The patients were all at least 20 years old and were classified according to the American Society of Anesthesiologists (ASA) physical classification system as healthy (ASA I) or with mild systemic disease (ASA II). The average patient was 5 feet 3 inches tall and weighed 130 lb. More women than men participated in the study.

A dental anesthesiologist began each procedure by administering 1 mg of midazolam to a patient. The anesthesiologist would then add 1 mg of the drug every minute until the patient exhibited slurred speech or droopy eyes.

Once the patient was adequately sedated, the anesthesiologist used propofol to maintain the sedation level throughout the procedure. Although the dosage of propofol was left to the discretion of the anesthesiologist, it needed to be weak enough that the patient could be roused by verbal commands or physical stimulation, but strong enough to keep the patient from recalling the procedure.

After each procedure, the dentist was given a survey to rate the ease of the surgery and patient compliance. The patients were also asked about their comfort and intraoperative memory once they recovered from the effects of sedation.

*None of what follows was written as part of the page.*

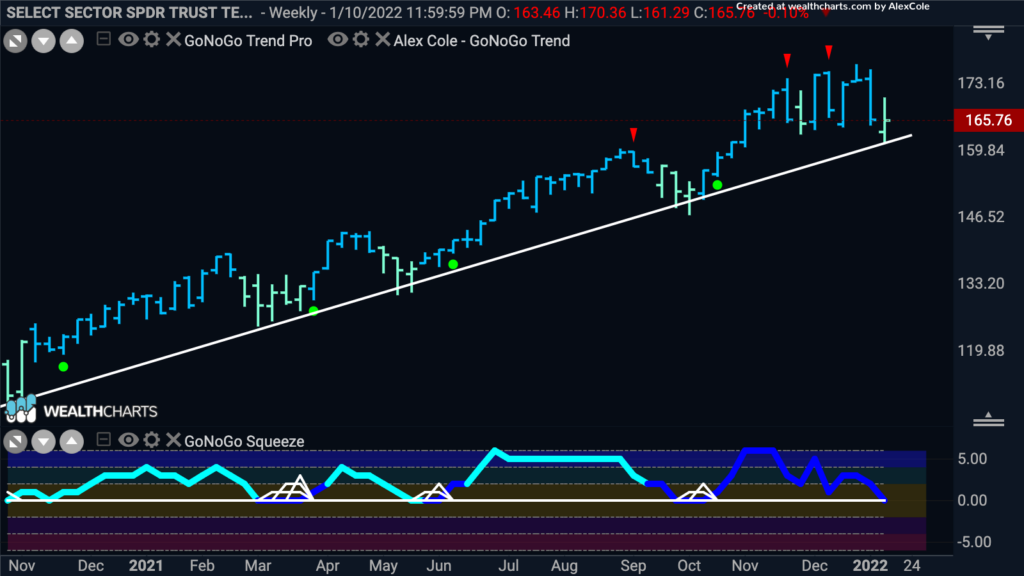1024x576 pixels.
Task: Click the pane divider handle above squeeze scale
Action: (x=989, y=420)
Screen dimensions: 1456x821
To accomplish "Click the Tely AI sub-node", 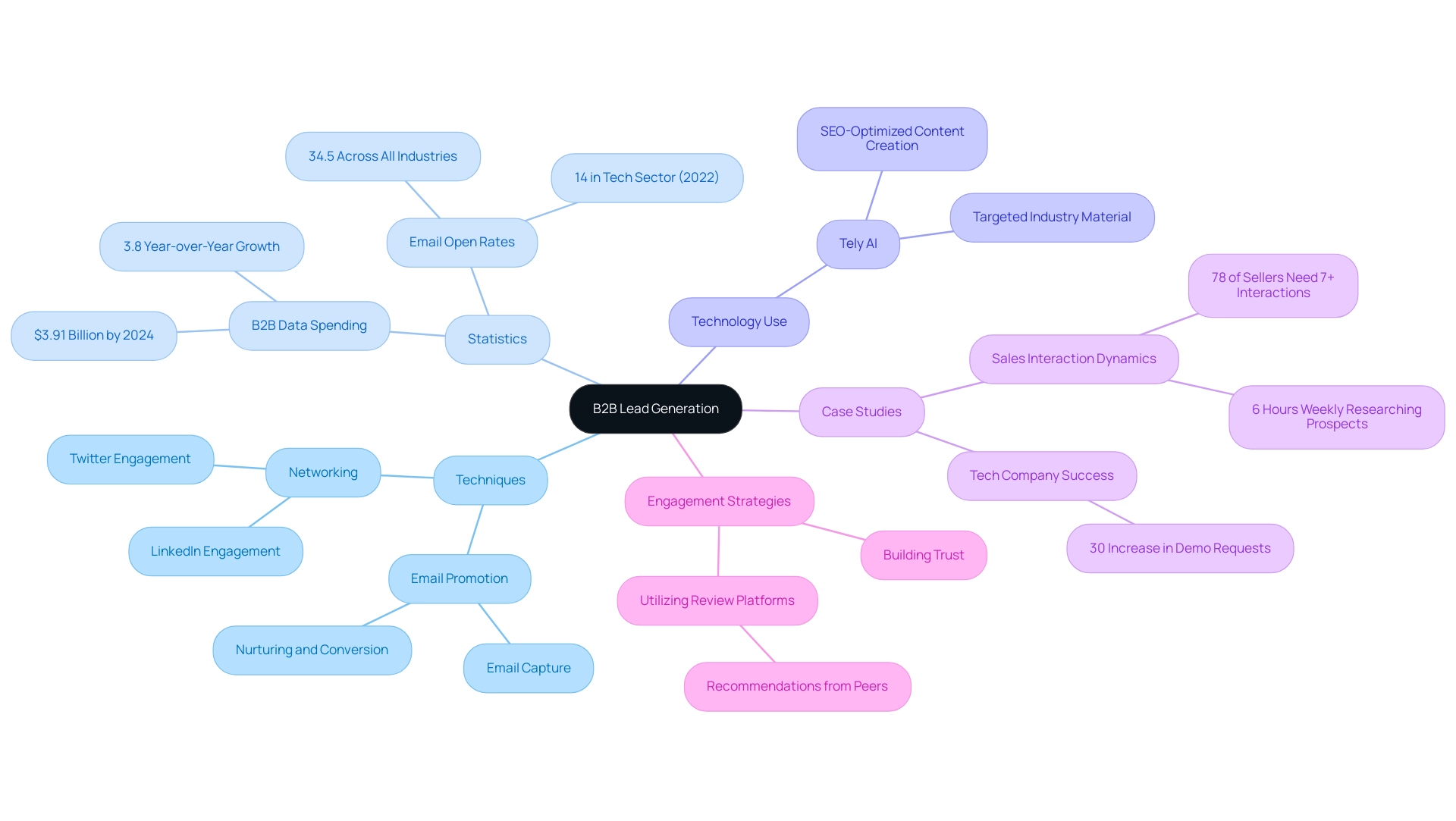I will [855, 243].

The authors found that 3 mg of midazolam and 3 mg/kg/hr of propofol seemed to be the dosage that created the highest patient and doctor satisfaction. Patients tended to experience unwanted memories with lower doses, and dentists complained of "sizable" or "frequent" unintentional movements with higher doses.

Satisfaction per mg of midazolam

The relatively low dosage for all patients resulted in no obvious adverse events, even for a sample size of 1,000 patients. The authors noted that deep sedation may not be needed for all surgical procedures.

"Although the most common sedation level was conscious sedation, most patients were well-satisfied and were discharged from the hospital after a period of approximately 15 minutes without any complications," wrote Dr. Masuda and colleagues. "Deep sedation may not be needed even for invasive produces, such as third molar extractions."

Patient evaluation still required

Even though the study included 1,000 patients, it took place exclusively at one Tokyo hospital, so the results may not be applicable to different places, especially those with populations very different from that of Japan. In addition, the patients were not randomized and the dental anesthesiologists were not blinded to the study, which may have affected the results.

Nevertheless, the findings do suggest that a relatively small dosage of intravenous sedatives may be better than a larger one. However, the authors emphasized that sedation should be done on a case-by-case basis.

"To ensure a loss of intraoperative memory while simultaneously suppressing unintentional movements, the optimal doses of anesthetics should be explored on an individual basis," wrote Dr. Masuda and colleagues. "However, we found that an optimal dose could be fixed even after taking individual variations into consideration."